CARTAS DE ALFORRIA NOS CENTROS ESPÍRITAS

   Durante a campanha abolicionista, as instituições espíritas da corte mobilizaram-se frequentemente 
para arrecadar donativos que poderiam ter como destino o Fundo de Emancipação, ou mesmo a 
compra imediata da carta de liberdade. Nas festas organizadas pelos espíritas nas datas de 
nascimento e desencarne de Allan Kardec ou no aniversário de um centro espírita, o ponto alto era a 
entrega de uma carta de liberdade a um escravo.

   Segundo o historiador Eduardo Silva, no artigo “Resistência negra, teatro e abolição”, essa prática 
havia se tornado comum entre os abolicionistas. Ele afirma que “não houve grande benefício, 
festa ou comemoração abolicionista que não se encerrasse com a libertação de um ou mais escravos, 
levando os espectadores ao arrebatamento, às lágrimas e ao convencimento íntimo”.

   Havia uma rede envolvendo os espíritas e os movimentos abolicionistas. Um “grande número de 
associações libertárias, beneficentes, abolicionistas, lojas maçônicas e órgãos da imprensa” enviava 
seus representantes para os eventos realizados pelas instituições espíritas, conforme noticiou o 
Reformador em 15 de maio de 1883. Os espíritas, por sua vez, marcavam presença nas atividades 
organizadas por esses grupos e divulgavam suas ações em seus órgãos de informação.

   Em março de 1884, quando a corte mergulhou em longos dias de festejos para comemorar a 
abolição da escravidão no Ceará, a Federação Espírita Brasileira nomeou comissões para representá-la
no evento e, através do Reformador saudou o esforço das sociedades abolicionistas e a importante 
vitória conquistada.

   Em 13 de maio de 1888, o clima de alegria que envolveu a cidade do Rio de Janeiro foi ainda maior 
e se estendeu por uma semana de comemorações.

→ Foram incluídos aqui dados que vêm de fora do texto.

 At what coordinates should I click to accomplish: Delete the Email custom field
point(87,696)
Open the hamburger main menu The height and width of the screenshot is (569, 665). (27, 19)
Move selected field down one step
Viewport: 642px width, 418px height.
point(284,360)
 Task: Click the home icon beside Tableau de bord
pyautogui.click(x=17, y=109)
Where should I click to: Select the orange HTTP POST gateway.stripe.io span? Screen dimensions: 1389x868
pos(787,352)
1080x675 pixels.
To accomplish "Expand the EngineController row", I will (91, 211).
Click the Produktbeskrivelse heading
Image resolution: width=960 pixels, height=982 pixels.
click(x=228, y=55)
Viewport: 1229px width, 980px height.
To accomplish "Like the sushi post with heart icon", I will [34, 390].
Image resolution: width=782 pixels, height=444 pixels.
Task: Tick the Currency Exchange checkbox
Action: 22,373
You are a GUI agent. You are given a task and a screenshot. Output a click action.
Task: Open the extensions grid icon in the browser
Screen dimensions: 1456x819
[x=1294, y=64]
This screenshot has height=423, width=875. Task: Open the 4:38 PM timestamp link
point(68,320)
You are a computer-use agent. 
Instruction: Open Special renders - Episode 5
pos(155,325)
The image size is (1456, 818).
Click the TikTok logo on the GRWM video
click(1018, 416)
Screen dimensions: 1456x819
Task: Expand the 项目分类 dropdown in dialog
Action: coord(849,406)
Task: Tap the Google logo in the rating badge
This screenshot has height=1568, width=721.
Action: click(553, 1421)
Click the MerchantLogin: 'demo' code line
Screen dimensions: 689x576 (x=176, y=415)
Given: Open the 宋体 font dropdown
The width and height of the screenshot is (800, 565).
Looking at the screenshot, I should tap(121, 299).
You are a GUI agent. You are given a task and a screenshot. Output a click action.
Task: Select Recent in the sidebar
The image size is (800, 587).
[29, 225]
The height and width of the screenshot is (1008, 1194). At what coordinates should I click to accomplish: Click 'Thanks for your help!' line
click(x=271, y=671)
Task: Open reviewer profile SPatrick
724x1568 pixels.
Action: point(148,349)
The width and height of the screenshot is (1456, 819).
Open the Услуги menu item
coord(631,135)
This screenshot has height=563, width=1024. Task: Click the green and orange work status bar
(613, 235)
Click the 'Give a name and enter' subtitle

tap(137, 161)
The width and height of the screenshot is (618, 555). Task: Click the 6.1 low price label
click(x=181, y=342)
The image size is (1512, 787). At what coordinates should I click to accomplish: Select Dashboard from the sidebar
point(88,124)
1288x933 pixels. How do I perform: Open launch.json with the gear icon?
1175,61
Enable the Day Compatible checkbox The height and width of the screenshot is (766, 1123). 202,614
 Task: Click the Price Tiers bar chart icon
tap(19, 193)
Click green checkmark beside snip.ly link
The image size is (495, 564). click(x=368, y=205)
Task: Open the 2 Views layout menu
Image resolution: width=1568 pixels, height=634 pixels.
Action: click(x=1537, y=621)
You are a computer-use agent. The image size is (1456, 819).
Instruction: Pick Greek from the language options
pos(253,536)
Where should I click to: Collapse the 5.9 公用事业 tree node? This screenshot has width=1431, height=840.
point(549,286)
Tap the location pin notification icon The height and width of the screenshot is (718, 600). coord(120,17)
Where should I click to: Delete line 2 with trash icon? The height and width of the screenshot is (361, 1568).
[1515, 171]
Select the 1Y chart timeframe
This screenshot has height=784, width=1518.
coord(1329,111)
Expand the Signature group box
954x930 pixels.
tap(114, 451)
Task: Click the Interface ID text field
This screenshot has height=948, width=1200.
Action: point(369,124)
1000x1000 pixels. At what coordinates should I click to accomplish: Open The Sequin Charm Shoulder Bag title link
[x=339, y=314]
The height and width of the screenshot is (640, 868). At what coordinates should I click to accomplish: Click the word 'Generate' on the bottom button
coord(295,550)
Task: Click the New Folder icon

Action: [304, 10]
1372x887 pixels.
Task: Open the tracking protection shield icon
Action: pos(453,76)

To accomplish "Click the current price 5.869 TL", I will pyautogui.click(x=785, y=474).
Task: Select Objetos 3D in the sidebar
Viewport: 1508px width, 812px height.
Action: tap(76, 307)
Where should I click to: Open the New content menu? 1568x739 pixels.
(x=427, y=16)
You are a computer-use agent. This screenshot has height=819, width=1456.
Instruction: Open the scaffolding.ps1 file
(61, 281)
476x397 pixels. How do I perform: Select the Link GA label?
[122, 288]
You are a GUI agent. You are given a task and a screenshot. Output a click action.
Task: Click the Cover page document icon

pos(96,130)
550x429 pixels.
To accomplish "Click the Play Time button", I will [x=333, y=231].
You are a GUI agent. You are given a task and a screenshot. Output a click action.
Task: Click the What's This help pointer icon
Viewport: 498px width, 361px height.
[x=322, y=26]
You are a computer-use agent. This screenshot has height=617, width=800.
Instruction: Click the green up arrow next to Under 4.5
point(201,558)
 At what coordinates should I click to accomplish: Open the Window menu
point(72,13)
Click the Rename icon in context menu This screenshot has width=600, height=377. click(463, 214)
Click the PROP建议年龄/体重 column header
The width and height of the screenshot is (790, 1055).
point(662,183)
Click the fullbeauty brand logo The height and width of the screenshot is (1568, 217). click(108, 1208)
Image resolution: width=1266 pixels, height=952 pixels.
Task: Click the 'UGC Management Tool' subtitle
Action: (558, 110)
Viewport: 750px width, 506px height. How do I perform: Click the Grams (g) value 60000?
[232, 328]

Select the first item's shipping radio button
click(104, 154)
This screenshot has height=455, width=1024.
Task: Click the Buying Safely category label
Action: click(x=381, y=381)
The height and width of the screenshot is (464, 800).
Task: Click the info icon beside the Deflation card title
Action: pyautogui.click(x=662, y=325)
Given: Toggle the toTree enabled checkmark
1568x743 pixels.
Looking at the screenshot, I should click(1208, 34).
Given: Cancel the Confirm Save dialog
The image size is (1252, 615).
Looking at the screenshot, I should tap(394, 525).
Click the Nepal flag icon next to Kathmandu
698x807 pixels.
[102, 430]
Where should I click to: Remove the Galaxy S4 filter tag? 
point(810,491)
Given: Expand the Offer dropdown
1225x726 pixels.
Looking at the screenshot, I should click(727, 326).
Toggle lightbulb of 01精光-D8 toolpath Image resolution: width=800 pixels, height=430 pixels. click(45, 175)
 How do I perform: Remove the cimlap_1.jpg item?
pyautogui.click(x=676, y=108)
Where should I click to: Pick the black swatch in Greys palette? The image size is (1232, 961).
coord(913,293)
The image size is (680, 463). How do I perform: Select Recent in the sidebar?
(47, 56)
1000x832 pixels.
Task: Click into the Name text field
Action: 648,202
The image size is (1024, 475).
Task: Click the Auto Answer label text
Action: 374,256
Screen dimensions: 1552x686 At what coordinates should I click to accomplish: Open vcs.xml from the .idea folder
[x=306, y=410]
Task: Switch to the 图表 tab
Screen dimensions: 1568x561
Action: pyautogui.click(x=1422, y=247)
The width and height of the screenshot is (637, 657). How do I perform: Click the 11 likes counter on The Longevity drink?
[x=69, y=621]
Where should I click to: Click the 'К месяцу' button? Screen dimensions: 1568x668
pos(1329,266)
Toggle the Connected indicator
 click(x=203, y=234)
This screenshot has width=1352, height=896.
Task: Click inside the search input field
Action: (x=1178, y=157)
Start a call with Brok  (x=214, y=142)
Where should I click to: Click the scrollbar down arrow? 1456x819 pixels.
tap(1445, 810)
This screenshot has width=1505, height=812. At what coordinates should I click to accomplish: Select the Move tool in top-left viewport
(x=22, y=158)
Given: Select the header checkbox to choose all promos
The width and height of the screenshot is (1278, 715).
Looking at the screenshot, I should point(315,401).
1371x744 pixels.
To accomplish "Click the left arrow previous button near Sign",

A extinção da escravidão no Brasil foi um 
acontecimento intensamente exaltado nas páginas do Reformador. Ao longo da década de 1880, o 
abolicionismo havia deixado de ser uma convicção de algumas lideranças espíritas para se tornar 
um posição adotada pelas instituições espíritas da corte. Desse modo, a imprensa espírita 
representou o pensamento de uma coletividade que, além de ser espírita, era abolicionista.